Erstellt am: 12.08.2019 | Stand des Wissens: 05.12.2023
Synthesebericht gehört zu:

Das automatisierte und vernetzte Fahren ist im Güterverkehr von essenzieller Bedeutung, da für den Gütertransport über den Verkehrsträger Straße in Deutschland bis 2051 eine Zunahme von 54 Prozent gegenüber der momentanen Verkehrsleistung anzunehmen ist [Intra23]. Im Vergleich zu privat eingesetzten Fahrzeugen wird von kommerziell genutzten Lkw eine signifikant höhere Kilometerleistung pro Jahr verrichtet [TeFr17a]. Neben der Steigerung von Sicherheit und Effizienz ist auch die Reduzierung von Kosten und CO2-Emissionen ein erklärtes Ziel im Güterverkehr [EUK23b].

Die Einführung des automatisierten und vernetzten Fahrens begünstigt einen gleichmäßigeren Fluss des Verkehrsstroms, da Telematik-Systeme eingesetzt werden. Dadurch wird neben einem verringerten Kraftstoffverbrauch und einem Rückgang der Emissionen auch eine höhere Durchschnittsgeschwindigkeit erreicht. Insgesamt kann eine genauere Kalkulation der Transportzeiten erfolgen, was primär für Flottenbetreiber und Logistikdienstleister von großer Bedeutung ist [TeFr17a].
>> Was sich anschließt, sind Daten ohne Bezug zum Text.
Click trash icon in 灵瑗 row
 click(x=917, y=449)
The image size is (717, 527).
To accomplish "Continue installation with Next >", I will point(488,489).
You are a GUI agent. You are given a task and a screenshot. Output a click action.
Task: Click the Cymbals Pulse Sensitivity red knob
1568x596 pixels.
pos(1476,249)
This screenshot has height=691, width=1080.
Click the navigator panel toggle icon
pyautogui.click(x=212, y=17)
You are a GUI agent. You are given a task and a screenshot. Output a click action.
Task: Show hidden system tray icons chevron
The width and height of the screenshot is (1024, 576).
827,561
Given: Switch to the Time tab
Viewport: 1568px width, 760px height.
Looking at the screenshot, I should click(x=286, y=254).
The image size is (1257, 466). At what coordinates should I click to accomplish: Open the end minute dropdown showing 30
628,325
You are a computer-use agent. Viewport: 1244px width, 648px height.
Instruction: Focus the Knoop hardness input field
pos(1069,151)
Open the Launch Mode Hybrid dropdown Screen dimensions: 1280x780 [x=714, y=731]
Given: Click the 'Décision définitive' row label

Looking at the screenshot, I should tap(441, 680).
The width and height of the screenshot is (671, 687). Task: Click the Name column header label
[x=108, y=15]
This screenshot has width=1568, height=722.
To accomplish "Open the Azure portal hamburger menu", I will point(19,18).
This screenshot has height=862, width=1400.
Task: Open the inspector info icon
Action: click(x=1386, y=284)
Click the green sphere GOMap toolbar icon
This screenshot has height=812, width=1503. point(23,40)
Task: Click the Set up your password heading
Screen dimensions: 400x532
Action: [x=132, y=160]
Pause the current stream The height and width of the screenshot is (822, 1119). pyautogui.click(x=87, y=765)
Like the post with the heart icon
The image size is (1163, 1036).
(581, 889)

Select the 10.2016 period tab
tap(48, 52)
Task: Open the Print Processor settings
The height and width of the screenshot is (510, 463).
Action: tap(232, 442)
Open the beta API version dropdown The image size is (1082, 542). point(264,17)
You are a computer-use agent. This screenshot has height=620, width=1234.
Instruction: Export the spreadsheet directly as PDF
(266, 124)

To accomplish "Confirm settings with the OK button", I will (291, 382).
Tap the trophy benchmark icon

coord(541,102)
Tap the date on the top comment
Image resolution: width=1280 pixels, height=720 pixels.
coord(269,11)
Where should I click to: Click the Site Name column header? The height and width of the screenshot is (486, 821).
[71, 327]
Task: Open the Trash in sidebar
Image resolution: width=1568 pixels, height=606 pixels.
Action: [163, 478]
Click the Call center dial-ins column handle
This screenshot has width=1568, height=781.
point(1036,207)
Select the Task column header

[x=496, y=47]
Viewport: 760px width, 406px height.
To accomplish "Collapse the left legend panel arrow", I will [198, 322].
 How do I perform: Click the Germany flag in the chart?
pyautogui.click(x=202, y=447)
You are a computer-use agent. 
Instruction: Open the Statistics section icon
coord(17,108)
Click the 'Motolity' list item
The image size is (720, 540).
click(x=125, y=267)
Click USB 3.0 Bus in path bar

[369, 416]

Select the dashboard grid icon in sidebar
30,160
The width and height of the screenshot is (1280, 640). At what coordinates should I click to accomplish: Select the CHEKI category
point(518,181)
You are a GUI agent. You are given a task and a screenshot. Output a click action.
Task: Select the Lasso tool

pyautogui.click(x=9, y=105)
Im Bereich des Güterverkehrs ist eine Realisierung dieses Ziels unter anderem durch das Konzept des Platoonings denkbar. Durch einen erhöhten Durchsatz an Fahrzeugen pro Zeiteinheit wird die vorhandene Infrastruktur effizienter genutzt und somit eine Kostenreduzierung aufgrund von verringerter Lieferzeiten erzielt [TeFr17a]. Besonders Ineffizienzen beim Transport auf verkehrsreichen Straßennetzen können so reduziert werden [Kama17].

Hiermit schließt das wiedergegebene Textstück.